愛とポエムとお花のブログ。ときどき書評。たまに映画レビューとか。

大衆は常に危険に晒されるもの?(THE CHINA SYNDROME)

 

全米公開直後の1979年3月、スリーマイル島原子力発電所で事故が起こり、これ以上ないほどの迫真性を観る者に与えた。原発を取材中のTVキャスター、キンバリー(フォンダ)とそのクルー(ダグラス、バルデス)は偶然、事故の現場に立ち会うが、上からの圧力によってそのニュースはNGとなる。そして調査の後、運転を再開した発電所では技師ジャック・ゴデル(レモン)が原発の欠陥を発見していた。その事を知ったキンバリーは彼の協力を得て、この事件を世間に公表しようとするのだが……。原発内部告発を題材にした作品だが、堅苦しい社会派モノではなく、サスペンスをふんだんに織り込んだ陰謀劇に仕上げ、エンタテインメントたらんとしている所が潔い。

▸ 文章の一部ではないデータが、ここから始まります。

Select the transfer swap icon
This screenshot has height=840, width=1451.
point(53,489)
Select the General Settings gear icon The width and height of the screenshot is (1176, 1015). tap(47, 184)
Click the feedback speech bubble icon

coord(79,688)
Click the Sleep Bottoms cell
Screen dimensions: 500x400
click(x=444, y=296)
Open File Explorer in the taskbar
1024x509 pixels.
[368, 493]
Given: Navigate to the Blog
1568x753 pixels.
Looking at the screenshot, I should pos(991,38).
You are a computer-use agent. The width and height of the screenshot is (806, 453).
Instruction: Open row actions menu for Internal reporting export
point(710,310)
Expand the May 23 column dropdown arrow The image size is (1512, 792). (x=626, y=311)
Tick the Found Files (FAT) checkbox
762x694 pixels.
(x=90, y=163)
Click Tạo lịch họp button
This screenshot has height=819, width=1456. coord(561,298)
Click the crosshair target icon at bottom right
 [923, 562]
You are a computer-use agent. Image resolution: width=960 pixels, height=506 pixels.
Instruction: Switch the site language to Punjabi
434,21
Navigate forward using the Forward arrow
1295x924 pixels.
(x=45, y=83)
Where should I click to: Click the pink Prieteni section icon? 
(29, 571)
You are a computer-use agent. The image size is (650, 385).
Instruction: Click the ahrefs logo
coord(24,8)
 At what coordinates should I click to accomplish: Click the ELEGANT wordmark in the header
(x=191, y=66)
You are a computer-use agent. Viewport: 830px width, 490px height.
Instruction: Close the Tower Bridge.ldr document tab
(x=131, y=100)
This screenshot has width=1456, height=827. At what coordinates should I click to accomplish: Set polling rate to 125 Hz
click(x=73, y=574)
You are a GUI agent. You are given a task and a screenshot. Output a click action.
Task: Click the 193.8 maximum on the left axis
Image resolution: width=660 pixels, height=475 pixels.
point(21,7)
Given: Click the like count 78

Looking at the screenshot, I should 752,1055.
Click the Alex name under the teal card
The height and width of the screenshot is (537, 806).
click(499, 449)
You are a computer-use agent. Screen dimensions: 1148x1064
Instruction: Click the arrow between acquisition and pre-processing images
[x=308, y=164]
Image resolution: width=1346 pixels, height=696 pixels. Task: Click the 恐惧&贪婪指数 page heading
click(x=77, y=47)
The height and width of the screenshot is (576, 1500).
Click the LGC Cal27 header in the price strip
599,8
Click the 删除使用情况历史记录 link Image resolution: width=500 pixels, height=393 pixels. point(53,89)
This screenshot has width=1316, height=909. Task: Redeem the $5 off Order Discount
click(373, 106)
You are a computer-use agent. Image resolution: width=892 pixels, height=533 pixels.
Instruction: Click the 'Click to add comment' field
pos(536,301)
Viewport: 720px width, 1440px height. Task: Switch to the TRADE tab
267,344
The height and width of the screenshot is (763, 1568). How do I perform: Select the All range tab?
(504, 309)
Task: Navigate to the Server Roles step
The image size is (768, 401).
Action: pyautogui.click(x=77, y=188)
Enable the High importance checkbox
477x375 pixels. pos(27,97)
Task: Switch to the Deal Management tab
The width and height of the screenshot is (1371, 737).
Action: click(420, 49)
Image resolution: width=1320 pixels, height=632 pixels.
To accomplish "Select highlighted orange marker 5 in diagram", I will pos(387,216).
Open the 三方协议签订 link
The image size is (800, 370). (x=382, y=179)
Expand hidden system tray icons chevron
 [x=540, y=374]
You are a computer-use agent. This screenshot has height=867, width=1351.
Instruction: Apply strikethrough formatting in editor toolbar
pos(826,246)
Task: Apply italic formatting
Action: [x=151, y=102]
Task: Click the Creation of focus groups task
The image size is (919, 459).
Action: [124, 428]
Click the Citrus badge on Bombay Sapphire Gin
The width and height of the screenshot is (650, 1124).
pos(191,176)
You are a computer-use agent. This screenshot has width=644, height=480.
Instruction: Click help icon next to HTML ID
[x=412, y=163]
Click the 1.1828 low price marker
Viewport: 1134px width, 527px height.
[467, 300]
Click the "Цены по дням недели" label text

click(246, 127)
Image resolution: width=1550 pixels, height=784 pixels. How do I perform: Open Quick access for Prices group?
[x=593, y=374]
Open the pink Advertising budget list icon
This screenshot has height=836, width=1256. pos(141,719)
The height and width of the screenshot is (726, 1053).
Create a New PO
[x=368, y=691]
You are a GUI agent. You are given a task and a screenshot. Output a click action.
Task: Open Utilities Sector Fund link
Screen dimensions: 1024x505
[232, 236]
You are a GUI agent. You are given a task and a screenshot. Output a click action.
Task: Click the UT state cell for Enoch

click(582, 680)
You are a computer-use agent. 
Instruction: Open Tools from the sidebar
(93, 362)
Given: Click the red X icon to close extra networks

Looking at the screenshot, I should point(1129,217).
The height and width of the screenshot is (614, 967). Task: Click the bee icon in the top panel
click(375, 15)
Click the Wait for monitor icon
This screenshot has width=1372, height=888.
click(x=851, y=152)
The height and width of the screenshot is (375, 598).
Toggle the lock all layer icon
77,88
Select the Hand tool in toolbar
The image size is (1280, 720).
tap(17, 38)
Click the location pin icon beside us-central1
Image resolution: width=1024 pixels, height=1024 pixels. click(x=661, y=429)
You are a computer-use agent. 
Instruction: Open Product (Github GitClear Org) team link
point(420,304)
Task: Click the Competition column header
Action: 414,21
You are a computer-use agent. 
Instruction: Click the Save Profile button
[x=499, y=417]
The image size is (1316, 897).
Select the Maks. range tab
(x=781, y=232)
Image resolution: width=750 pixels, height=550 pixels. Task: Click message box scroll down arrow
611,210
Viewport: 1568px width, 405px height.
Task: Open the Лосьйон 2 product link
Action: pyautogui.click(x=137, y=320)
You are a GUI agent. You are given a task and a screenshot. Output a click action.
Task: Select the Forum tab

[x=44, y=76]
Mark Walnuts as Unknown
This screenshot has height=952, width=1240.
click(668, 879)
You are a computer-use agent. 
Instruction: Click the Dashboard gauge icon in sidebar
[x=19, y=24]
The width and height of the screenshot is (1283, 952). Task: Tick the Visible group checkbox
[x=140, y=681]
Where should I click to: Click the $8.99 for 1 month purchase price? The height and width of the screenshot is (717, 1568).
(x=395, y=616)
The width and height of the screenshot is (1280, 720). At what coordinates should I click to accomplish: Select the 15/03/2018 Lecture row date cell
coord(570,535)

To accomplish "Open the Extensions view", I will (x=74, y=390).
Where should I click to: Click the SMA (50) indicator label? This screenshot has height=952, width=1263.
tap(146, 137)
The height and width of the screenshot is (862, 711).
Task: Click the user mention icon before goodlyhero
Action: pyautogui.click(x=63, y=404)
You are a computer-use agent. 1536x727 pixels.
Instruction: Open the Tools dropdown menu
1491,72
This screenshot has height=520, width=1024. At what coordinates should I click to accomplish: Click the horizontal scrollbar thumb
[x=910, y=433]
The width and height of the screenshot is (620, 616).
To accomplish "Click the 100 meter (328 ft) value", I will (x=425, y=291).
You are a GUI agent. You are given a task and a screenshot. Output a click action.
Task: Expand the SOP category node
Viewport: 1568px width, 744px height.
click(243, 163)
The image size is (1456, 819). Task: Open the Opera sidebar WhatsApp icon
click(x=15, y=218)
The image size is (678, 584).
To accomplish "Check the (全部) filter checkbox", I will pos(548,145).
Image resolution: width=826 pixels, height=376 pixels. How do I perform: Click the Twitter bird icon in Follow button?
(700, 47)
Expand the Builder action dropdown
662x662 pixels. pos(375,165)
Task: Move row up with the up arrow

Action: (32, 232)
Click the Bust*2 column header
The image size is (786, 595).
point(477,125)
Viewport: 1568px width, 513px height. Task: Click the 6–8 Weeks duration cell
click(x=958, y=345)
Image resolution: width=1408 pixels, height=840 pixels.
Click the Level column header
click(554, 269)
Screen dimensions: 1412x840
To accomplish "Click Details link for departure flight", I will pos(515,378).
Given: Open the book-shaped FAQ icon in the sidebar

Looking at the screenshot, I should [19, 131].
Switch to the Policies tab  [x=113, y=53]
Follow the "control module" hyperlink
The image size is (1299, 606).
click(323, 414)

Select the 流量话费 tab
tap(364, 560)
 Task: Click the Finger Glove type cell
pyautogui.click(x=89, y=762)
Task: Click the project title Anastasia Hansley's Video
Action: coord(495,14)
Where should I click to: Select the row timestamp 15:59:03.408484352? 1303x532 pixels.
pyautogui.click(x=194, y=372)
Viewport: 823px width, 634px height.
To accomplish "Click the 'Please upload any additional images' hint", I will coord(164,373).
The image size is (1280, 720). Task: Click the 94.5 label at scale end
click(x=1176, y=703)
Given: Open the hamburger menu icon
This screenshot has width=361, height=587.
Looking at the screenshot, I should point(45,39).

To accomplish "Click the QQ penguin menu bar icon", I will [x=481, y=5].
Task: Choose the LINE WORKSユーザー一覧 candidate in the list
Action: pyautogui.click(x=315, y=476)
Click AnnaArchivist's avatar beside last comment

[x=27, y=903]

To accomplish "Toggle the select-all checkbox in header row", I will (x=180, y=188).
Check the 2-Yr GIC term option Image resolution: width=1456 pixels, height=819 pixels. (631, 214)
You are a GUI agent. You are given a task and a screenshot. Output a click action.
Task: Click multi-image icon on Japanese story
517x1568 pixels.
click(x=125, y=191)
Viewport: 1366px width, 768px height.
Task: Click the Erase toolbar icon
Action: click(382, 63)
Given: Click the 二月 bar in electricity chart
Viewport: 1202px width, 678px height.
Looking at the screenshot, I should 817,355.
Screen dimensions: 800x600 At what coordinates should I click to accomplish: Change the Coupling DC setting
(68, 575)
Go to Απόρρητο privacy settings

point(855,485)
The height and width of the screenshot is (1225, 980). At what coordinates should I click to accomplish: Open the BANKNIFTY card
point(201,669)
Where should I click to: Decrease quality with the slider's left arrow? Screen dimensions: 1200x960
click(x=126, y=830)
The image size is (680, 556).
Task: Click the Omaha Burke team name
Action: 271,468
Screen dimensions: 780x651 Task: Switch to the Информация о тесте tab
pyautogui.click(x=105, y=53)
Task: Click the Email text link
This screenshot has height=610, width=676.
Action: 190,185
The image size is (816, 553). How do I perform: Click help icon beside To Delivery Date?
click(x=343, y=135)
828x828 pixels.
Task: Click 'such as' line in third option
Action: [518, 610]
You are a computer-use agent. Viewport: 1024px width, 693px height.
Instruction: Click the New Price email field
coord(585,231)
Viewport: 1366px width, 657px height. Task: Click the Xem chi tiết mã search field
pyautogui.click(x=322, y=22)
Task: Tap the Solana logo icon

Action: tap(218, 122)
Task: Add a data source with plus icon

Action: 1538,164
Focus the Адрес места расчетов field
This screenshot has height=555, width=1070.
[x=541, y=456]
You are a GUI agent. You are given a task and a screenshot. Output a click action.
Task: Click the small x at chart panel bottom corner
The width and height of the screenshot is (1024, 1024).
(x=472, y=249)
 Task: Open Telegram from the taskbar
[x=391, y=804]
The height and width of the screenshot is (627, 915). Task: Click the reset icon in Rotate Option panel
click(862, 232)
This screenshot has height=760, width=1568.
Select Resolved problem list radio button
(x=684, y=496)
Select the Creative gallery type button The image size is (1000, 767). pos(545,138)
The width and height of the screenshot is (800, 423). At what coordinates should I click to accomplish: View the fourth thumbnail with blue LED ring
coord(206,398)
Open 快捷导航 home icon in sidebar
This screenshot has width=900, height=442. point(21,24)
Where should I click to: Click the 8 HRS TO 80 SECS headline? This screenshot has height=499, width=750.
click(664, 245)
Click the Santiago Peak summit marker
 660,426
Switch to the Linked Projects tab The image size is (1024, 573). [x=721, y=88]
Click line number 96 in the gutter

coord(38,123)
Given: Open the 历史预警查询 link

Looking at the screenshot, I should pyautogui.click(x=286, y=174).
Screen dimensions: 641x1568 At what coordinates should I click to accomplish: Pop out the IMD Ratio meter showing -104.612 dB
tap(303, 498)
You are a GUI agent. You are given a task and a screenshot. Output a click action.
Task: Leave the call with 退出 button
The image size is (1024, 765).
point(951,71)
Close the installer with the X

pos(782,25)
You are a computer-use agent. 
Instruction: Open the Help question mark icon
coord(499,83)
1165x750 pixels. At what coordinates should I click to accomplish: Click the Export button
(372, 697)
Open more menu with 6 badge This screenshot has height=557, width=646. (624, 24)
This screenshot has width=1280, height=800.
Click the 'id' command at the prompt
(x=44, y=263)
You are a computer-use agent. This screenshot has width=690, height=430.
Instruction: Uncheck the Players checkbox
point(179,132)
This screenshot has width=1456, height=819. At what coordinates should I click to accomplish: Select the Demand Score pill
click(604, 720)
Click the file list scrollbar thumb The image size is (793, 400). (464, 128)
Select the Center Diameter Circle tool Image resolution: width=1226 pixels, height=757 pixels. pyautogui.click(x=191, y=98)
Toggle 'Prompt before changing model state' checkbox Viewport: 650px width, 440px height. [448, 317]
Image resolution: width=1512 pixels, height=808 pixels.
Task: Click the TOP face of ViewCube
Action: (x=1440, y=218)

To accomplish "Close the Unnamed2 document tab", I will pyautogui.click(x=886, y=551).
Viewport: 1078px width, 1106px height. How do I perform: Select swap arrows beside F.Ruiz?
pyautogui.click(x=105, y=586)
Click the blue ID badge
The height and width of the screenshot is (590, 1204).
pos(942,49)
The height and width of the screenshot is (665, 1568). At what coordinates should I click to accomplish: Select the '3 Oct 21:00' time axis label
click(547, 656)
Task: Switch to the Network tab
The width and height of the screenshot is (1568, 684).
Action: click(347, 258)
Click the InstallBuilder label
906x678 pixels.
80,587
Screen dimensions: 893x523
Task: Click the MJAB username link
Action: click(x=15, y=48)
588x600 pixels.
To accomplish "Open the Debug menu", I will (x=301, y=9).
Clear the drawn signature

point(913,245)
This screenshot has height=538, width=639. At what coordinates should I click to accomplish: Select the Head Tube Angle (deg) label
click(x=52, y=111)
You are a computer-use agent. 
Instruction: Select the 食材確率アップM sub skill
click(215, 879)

原子炉の危機を訴える技師が発電所に篭城する終盤は、レモンの力演もあって迫力あるものになっている。

 

 

 

もう30年以上も前の作品だが、まさしく「今」の映画だ。

 

「大衆は常に危険に晒されるものなの?」

 

ジェーン•フォンダ扮するTVキャスターが技師のゴデル(ジャック•レモン)に問いかけたこの台詞への返答はまだ聞こえてこない。